=== Text section ===

The U.S. military is preparing to publish a new doctrine later this month that will help accelerate its joint warfighting and modernization efforts, and according to a top Pentagon official, a new Joint Futures organization could help push those efforts forward for the long term. 


“[The] doctrine is important because it will help clarify and inform all the various levels of the organization on how you plan to fight. And then there’ll be subordinate doctrines that come out of each of the services that support the joint doctrine,” Gen. Mark Milley, chairman of the Joint Chief of Staff, said on June 30 during a speech at the National Press Club.


“The [publication] will come out … and that’ll start us on a journey. It’ll probably take two years or so for all the other documents to catch up so that we establish the doctrine on how to fight,” he said.


The Department of Defense (DoD) recently published its Joint Warfighting Concept (JWC) 3.0, which has taken joint warfighting concepts and focused them on identifying critical physics-based modeling and simulation that can present options and choices tied to campaign-level modeling simulation. 


The current version of the JWC “is now at a mature enough state … to be turned into doctrine,” Milley said. 


But while the incumbent doctrine is critical for accelerating modernization within the military, a new Joint Futures organization would provide the much-needed support for that modernization effort. 


Milley said he’s confident that a Joint Forces organization will be established. 


A J-7 Cross Functional team has already been established within the Joint Staff, exploring the potential options for establishing the new Joint Futures organization. According to Milley, this team marks an “embryonic beginning” for a larger organization.


During his remarks on Friday, he explained that accelerating the U.S. military modernization efforts is a must. And if the Joint Futures organization is successfully established, it could end up being a unified command within the DoD. 


Modernizing the military has been a primary effort for Milley, going back to when he was chief of staff of the Army before being promoted to his current role. During his time in the Army, Milley established the Army Futures Command to help spearhead the service’s top modernization efforts.

=== Dataset rows ===

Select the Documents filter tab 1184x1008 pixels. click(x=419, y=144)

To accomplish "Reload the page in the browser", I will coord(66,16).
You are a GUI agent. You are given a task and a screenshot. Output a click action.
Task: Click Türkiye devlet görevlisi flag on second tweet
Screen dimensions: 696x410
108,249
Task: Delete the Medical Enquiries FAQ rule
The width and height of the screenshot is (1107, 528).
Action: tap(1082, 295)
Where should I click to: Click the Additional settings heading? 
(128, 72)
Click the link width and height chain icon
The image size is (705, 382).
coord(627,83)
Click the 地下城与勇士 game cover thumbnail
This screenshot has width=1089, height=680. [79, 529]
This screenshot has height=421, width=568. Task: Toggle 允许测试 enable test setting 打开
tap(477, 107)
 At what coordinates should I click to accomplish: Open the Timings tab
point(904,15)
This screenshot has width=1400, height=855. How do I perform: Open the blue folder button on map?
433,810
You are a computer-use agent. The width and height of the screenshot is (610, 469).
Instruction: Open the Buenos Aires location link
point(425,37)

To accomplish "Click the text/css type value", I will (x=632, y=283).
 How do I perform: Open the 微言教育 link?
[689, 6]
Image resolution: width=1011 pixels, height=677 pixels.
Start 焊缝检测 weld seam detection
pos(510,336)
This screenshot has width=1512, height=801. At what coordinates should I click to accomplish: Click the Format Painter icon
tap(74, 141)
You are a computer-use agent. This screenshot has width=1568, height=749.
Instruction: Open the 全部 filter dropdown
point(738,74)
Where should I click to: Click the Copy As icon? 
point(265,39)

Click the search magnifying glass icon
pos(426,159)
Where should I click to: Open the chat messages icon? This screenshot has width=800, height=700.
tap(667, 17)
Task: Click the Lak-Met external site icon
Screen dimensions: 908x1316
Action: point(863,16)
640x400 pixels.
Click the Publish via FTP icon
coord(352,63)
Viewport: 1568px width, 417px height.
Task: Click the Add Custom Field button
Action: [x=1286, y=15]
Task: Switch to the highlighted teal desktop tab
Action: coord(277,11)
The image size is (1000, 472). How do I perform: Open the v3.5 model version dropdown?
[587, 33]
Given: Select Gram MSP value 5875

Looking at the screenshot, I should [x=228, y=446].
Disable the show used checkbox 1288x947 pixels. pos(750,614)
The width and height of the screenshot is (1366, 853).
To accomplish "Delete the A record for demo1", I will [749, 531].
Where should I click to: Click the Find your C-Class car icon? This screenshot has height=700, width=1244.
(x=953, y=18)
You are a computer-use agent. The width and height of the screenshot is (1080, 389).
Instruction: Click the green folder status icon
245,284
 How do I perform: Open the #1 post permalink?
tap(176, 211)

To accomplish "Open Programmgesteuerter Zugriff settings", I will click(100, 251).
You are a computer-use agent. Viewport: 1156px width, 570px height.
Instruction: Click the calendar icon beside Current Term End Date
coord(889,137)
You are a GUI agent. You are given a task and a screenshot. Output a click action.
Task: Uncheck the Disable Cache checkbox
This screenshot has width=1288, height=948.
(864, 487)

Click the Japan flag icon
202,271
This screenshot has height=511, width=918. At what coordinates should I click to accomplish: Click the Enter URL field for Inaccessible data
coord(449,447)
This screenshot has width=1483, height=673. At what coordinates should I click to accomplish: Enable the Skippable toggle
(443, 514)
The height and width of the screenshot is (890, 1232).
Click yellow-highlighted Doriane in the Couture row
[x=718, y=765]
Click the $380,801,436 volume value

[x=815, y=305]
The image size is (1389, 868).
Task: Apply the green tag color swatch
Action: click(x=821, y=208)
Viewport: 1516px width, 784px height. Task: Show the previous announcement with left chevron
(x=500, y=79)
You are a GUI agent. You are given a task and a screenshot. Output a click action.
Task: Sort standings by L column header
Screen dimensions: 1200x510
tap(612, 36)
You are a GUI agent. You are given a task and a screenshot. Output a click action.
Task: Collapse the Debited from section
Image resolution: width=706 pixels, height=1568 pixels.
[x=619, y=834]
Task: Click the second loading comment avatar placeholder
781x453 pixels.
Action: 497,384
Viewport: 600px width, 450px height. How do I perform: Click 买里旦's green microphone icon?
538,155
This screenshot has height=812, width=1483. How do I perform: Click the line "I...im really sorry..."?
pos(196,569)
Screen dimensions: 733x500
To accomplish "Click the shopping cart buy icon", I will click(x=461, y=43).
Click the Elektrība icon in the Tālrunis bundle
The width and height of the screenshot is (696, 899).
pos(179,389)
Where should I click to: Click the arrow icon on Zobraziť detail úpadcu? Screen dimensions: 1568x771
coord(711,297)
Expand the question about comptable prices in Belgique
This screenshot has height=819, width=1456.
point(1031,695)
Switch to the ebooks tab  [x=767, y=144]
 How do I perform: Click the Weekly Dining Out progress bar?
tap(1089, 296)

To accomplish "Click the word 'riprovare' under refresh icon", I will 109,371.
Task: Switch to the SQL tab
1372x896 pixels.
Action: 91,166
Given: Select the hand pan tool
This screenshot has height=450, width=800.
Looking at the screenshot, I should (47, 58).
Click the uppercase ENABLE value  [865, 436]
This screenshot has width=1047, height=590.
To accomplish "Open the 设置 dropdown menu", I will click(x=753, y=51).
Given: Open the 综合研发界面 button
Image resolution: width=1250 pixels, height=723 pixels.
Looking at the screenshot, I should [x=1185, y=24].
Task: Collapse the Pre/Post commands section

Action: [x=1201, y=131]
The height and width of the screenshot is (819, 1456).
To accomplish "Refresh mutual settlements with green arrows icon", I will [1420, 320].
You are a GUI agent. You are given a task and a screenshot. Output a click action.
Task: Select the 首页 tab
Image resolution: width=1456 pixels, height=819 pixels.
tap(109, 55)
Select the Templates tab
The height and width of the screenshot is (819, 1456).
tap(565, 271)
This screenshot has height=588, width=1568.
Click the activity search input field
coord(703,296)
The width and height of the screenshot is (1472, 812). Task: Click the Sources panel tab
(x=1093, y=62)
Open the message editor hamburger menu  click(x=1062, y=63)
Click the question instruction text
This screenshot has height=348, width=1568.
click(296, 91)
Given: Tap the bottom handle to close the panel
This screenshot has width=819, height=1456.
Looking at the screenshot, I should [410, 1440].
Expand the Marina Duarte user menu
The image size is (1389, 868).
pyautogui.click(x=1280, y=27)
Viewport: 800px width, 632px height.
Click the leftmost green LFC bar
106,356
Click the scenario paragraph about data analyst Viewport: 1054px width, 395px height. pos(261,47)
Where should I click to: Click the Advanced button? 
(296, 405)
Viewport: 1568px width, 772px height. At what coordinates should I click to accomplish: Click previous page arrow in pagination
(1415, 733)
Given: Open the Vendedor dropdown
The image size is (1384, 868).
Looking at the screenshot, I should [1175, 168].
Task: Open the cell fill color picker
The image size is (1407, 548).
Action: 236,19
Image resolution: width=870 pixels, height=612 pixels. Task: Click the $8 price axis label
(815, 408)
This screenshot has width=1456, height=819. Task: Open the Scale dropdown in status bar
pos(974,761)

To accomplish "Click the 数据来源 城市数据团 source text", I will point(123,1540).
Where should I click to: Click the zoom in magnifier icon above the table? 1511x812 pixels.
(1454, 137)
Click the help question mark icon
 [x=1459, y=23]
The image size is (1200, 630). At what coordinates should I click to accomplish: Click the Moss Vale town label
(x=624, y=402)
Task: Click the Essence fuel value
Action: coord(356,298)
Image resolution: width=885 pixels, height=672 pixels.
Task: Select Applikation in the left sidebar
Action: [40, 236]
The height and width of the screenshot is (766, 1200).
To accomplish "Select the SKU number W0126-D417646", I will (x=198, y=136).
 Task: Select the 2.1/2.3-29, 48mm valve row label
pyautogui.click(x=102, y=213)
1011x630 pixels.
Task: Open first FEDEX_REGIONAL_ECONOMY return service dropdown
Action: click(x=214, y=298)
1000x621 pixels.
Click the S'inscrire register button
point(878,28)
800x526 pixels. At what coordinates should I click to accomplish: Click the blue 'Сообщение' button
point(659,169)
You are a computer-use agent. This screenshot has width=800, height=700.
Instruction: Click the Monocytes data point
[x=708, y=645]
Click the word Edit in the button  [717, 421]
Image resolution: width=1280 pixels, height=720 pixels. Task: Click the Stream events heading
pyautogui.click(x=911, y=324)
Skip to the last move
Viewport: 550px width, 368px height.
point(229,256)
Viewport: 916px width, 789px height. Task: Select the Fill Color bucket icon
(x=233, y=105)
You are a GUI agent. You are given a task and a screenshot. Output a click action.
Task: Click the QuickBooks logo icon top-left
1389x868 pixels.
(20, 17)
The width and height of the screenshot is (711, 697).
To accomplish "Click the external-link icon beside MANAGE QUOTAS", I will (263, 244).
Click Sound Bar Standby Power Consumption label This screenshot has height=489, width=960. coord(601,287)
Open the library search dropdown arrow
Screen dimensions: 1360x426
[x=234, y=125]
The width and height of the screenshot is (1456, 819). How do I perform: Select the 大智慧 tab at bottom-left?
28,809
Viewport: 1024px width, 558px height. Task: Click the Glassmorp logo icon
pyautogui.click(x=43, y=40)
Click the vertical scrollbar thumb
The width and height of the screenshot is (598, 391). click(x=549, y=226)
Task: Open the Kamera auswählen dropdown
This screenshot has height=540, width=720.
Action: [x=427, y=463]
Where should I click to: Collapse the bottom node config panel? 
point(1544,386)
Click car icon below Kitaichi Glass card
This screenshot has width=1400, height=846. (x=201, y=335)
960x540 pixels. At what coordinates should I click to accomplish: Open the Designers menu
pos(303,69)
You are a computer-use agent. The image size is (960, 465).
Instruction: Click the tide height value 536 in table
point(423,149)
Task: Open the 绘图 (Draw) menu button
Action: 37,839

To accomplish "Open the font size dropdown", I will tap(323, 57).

===

__Task requirements__.
1. In the records, begin at the line that has "Click Sound Bar" and stop after the line that has "Action: [x=427, y=463]". Rewrite those lines with "Task" changed to "Goal" and everything else left as it is.
2. Continue the article about the new joint warfighting doctrine and the Joint Futures organization from its last sentence.
The text and the records come from separate, unrelated sources.

__Outputs in order__.
1.
Click Sound Bar Standby Power Consumption label This screenshot has height=489, width=960. coord(601,287)
Open the library search dropdown arrow
Screen dimensions: 1360x426
[x=234, y=125]
The width and height of the screenshot is (1456, 819). How do I perform: Select the 大智慧 tab at bottom-left?
28,809
Viewport: 1024px width, 558px height. Goal: Click the Glassmorp logo icon
pyautogui.click(x=43, y=40)
Click the vertical scrollbar thumb
The width and height of the screenshot is (598, 391). click(x=549, y=226)
Goal: Open the Kamera auswählen dropdown
This screenshot has height=540, width=720.
Action: [x=427, y=463]

2.
“And it’s not so much just the actual modernization, but it’s the acceptance of the idea that future war, the fundamental character of war, is changing in significant radical ways. If we, the military, don’t adapt ourselves, our doctrine or tactics or techniques, our leadership development, our training, and talent management, but also the weapon systems. If we don’t do that, then we won’t have a military that’s capable of operating in that future operating environment,” Milley said, adding that the military needs to stay ahead of the curve as emerging technologies continue to mature. 


The biggest changes in warfare could come from the rapid onset of AI and quantum computing, Milley predicted.


“We will be able to see ourselves and see the enemy in much more significant ways than we can now. I would suggest that the combination of those two technologies alone would spell a tremendous change in the character of war,” he said.


Milley also cited challenges with Russia and China as reasons for the need to accelerate modernization efforts within the military. He explained that by accelerating its modernization efforts, the U.S. military could compete with China as warfare technology continues to evolve and further support Ukraine against its Russian invaders.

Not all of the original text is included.